→ HOW TO COMPLETE THIS TASK: Beginning with the line of the entries below that holds "Image resolution: width=404" and ending with the line that holds "Select Archives in scan results", transcribe each line exactly as written. Pictures stay out.

→ INFORMATION SHOWN:
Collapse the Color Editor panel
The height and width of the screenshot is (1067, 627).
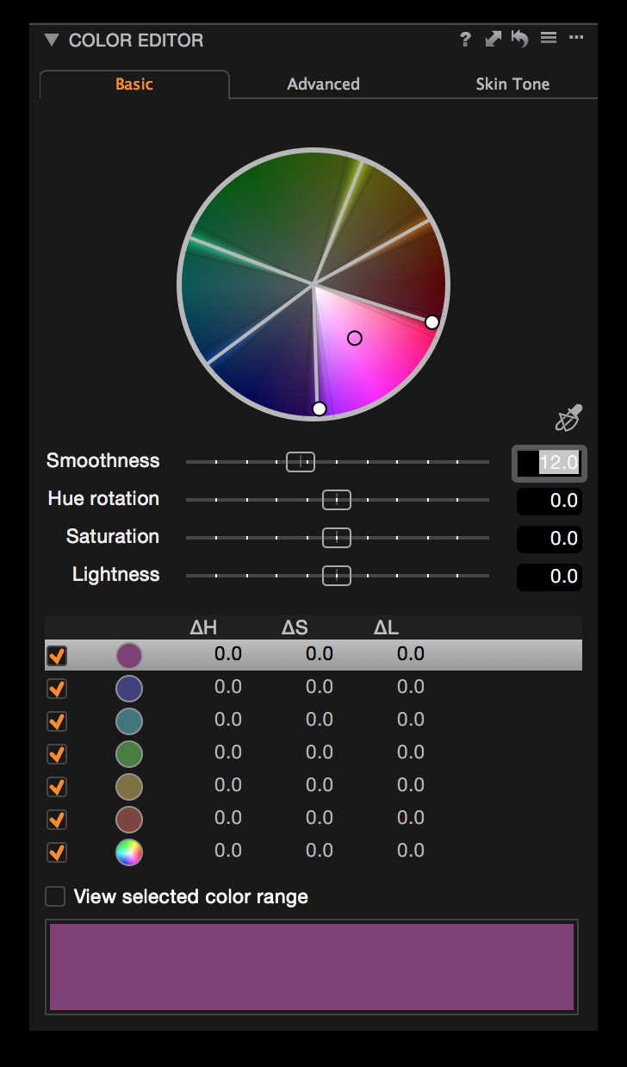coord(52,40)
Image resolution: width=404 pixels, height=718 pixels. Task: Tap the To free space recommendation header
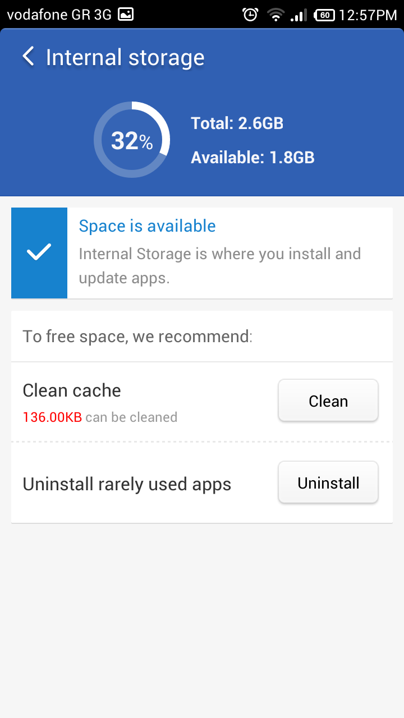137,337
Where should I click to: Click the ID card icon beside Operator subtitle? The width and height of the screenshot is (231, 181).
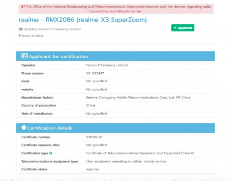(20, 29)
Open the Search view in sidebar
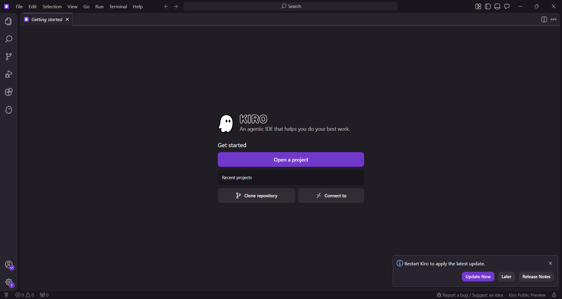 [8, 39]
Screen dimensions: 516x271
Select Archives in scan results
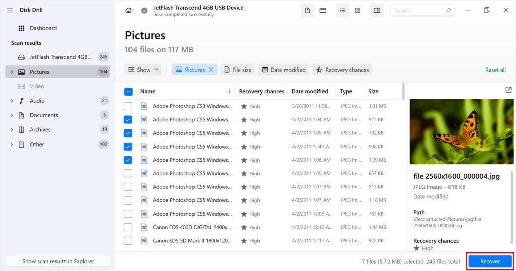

---

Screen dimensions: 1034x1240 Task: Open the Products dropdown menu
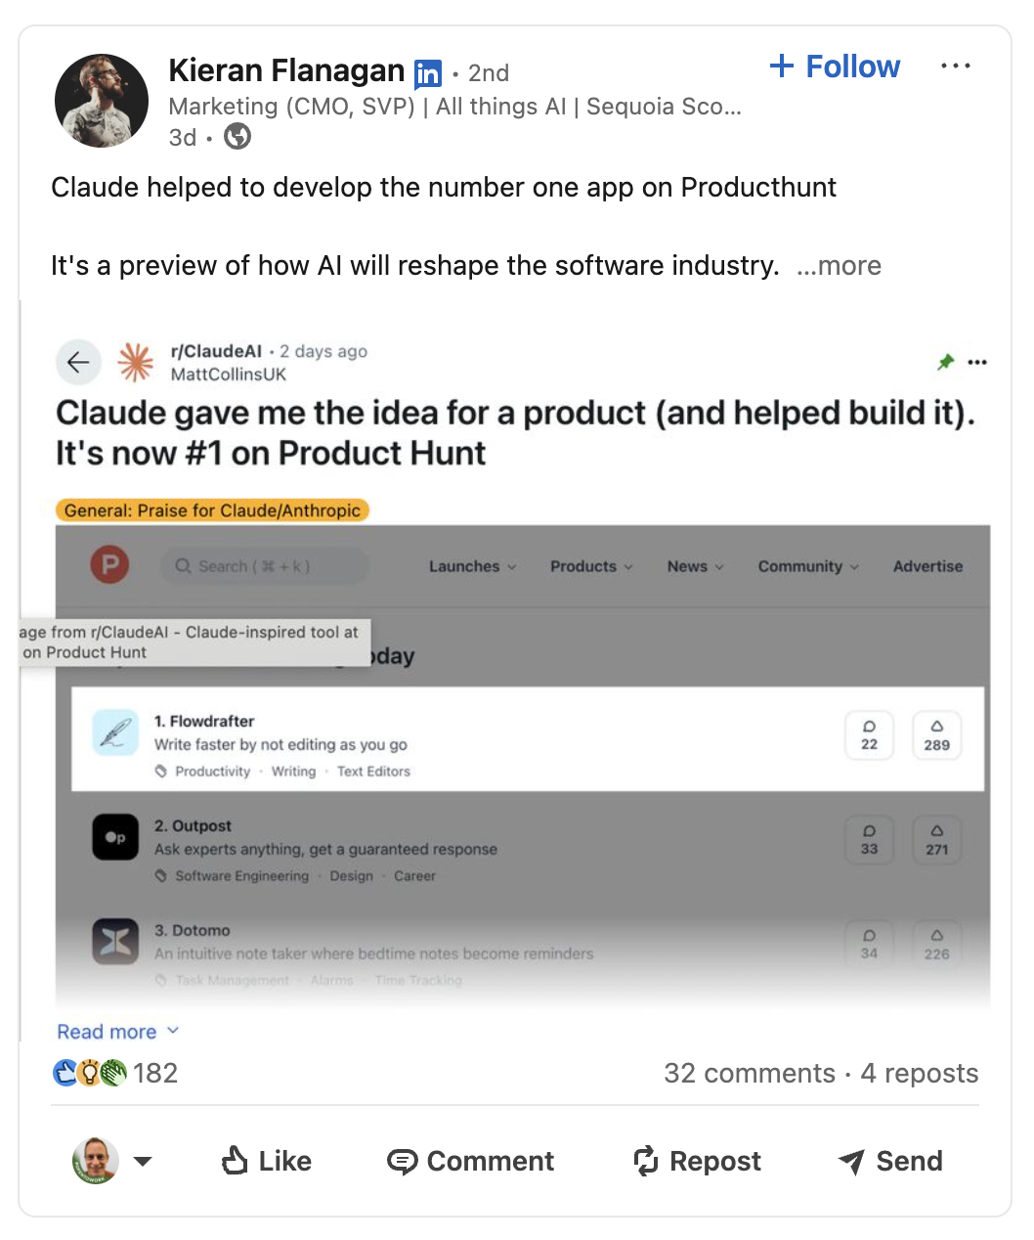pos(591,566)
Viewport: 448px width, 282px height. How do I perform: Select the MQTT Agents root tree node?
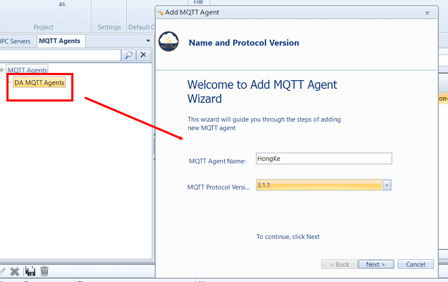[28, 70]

==

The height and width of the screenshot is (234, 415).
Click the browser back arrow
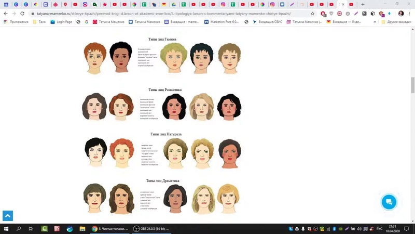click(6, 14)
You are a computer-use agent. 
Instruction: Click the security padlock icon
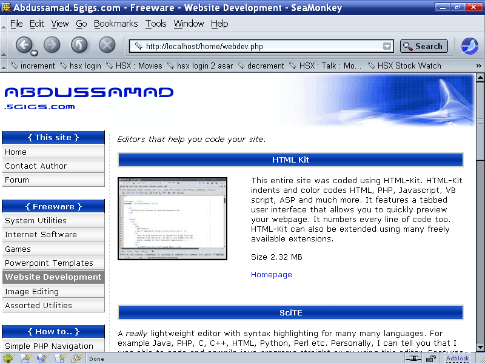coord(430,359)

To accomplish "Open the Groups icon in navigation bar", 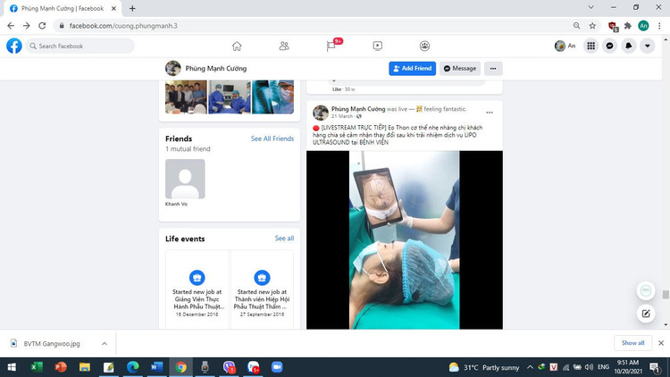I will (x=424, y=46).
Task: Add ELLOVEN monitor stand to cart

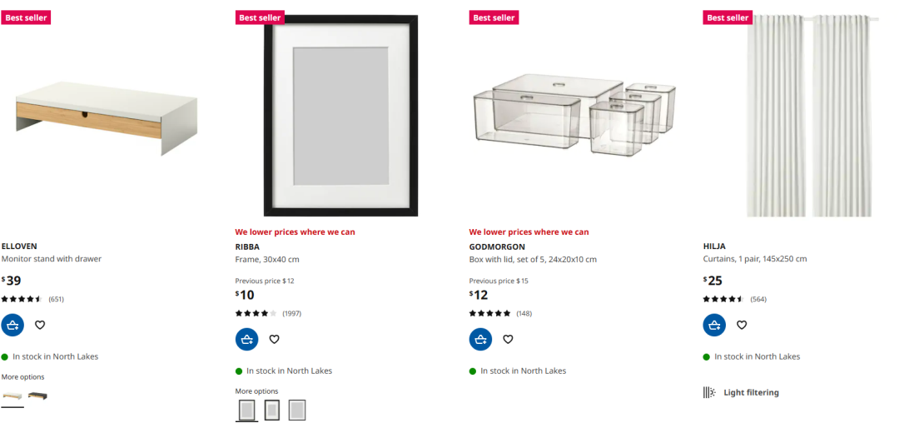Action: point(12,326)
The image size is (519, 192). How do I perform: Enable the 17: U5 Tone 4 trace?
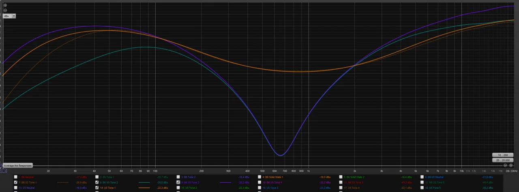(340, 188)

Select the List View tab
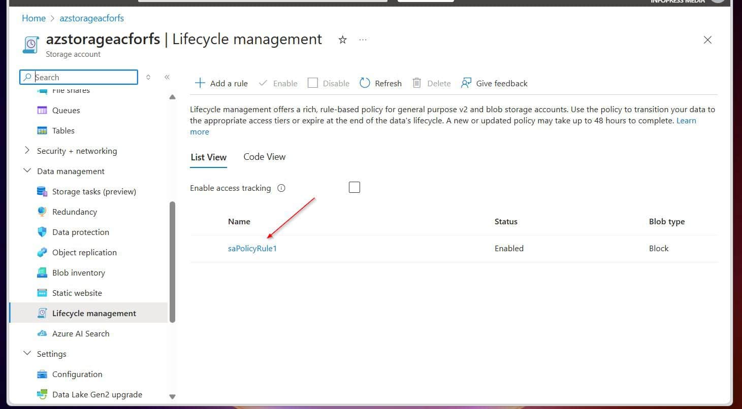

→ ANSWER BOX:
Image resolution: width=404 pixels, height=718 pixels. Task: Tap the To free space recommendation header
137,337
Where should I click to: Click the ID card icon beside Operator subtitle? The width and height of the screenshot is (231, 181).
(20, 29)
Open the Search view in sidebar
 [8, 39]
Screen dimensions: 516x271
Select Archives in scan results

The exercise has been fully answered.